Kardiopsychologie: über die Notwendigkeit des Einbezugs psychologischer Faktoren bei der Behandlung kardiologischer Erkrankungen
Im alltäglichen Sprachgebrauch stehen Herz und Psyche miteinander in Verbindung. Das Herz kann emotionale Zustände zum Vorschein bringen und dient der Beschreibung bestimmter Empfindungen. „Es hat mir das Herz gebrochen“, „mein Herz springt vor Freude“ oder „schweren Herzens traf ich eine Entscheidung“ sind bekannte Redensarten, die diese Verbindung ausdrücken.
Die sogenannte Kardiopsychologie ist ein Bereich in der Humanmedizin, der versucht, der Bedeutung dieses Zusammenhangs gerecht zu werden und so eine umfassende Begleitung und Therapie von Herzerkrankten zu ermöglichen. So versucht die Kardiopsychologie Erkenntisse aus den Disziplinen Kardiologie, Psychologie, Psychosomatik, Psychiatrie, Arbeitsmedizin, Soziologie und Gesundheitswissenschaft zu verbinden und ein umfassendes Krankheitsverständnis zu entwickeln.
Dennoch ist es in der Praxis nach wie vor selten, dass insbesondere psychologische Faktoren ausreichend in die Therapie integriert werden. Demnach will die Kardiopsychologie als Schnittstelle zwischen Herz und Psyche fungieren und den psychologisch-psychotherapeutischen Anteil bei Herzerkrankungen vermehrt in der Behandlung in den Vordergrund stellen.
Diverse psychosoziale Faktoren sind bei der Erklärung von kardiologischen Erkrankungen bedeutsam: Das Risiko, eine Herzkreislauferkrankung zu entwickeln wird neben der genetischen Belastung, Diabetes, Alltagsverhalten (Bewegung, Ernährung, Suchtmittelkonsum etc.) auch vom Stressempfinden im beruflichen Kontext, der Qualität sozialer Beziehungen, Partnerschaftszufriedenheit und Partnerschaftskonflikten, sowie der emotionalen Befindlichkeit wie Angst oder Depression erhöht. Umgekehrt verstärken Herzkrankheiten wiederum das Risiko, eine psychische Erkrankung zu entwickeln.

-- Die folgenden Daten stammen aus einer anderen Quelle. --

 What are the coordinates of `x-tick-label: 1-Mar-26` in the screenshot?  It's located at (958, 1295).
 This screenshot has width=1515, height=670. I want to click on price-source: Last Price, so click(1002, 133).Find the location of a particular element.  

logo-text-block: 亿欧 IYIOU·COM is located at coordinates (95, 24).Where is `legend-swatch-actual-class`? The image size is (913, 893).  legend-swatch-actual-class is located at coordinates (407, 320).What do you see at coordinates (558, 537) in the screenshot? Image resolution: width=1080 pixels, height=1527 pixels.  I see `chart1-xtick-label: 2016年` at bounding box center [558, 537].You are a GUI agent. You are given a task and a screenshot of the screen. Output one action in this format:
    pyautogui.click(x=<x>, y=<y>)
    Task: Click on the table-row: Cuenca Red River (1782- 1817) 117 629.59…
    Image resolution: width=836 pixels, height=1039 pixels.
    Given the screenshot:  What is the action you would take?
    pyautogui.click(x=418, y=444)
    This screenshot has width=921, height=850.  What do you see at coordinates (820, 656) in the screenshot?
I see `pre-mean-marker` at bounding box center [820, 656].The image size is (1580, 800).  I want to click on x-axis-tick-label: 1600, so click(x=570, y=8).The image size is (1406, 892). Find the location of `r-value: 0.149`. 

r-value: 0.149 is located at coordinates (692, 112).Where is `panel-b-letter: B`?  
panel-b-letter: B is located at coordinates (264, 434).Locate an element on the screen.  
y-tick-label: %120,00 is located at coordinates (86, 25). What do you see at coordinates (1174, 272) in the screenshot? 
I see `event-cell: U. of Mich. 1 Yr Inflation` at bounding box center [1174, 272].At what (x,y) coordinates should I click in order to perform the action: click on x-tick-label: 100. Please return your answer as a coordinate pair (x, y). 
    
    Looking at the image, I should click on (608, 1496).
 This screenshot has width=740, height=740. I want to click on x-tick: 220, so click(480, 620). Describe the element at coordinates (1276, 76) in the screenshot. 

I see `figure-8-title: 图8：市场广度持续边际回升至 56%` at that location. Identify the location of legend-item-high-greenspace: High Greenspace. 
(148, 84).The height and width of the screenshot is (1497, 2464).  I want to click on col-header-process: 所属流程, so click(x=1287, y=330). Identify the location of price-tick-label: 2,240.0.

Es ist desweiteren bekannt, dass eine Wechselwirkung zwischen emotionalem Affekt und elektrophysiologischen Abläufen besteht. Starke Gefühlszustände (negative und positive) können Herzrhythmusstörungen auslösen. Allerdings bestehen auch Einflüsse von Herzwahrnehmung auf emotionale Empfindung, sodass alleine das Spüren einer erhöhten Herzrate zu Angstgefühlen führen kann, auch wenn die Herzaktivität aus neutralen Gründen erhöht wurde (z.B. durch körperliche Anstrengung).
Aufgrund dieser vielschichtigen Wechselwirkungen ist in der Abklärung und im Therapieplan von Menschen, die von einer Herzerkrankung betroffen sind, der Einbezug psychologischer Faktoren ein wichtiger Schritt, um eine adäquate, umfassende Betreuung für Betroffene zu ermöglichen. Es ist bekannt, dass bspw. Menschen mit Herzerkrankungen, die an Angstsymptomen, depressiven Symptomen, Anpassungsstörungen, beruflichem Distress oder Beziehungskonflikten leiden, von psychologischer Unterstützung deutlich profitieren. Aktuelle Studien weisen ausserdem darauf hin, dass die Kombination von kardiologischer Behandlung, psychotherapeutischen Gesprächen und Antidepressivagabe den Krankheitsverlauf depressiver Patienten mit einer Herzkreislauferkrankung deutlich verbessern. Verhaltenstherapeutische Interventionen, sowie systemisch-lösungsorientierte Ansätze stehen mit einem besseren Therapieoutcome und erhöhter Lebensqualität von Herzpatienten in Zusammenhang.
Aufgrund dieser Erkenntnisse ist es insbesondere in der Hausarztpraxis bedeutend, das psychische Befinden bei Personen mit Herzerkrankungen zu erfassen und Betroffene über den Einfluss psychosozialer Faktoren auf die Entwicklung der kardiologischen Gesundheit zu infomieren. Erleichtert würde der Einbezug psychischer Faktoren, wenn insbesondere die Konsultationsdauer es erleichtert, betroffene Patienten empathisch auf mögliche Einflüsse und Behandlungsoptionen aufmerksam zu machen.
Quelle:
Sacchetto, M. (2020). Kardiopsychologie in der Behandlung kardiovaskulärer Erkrankungen – „Wenn das Herz denken könnte, würde es aufhören zu schlagen“. Der informierte Arzt, 11, 20.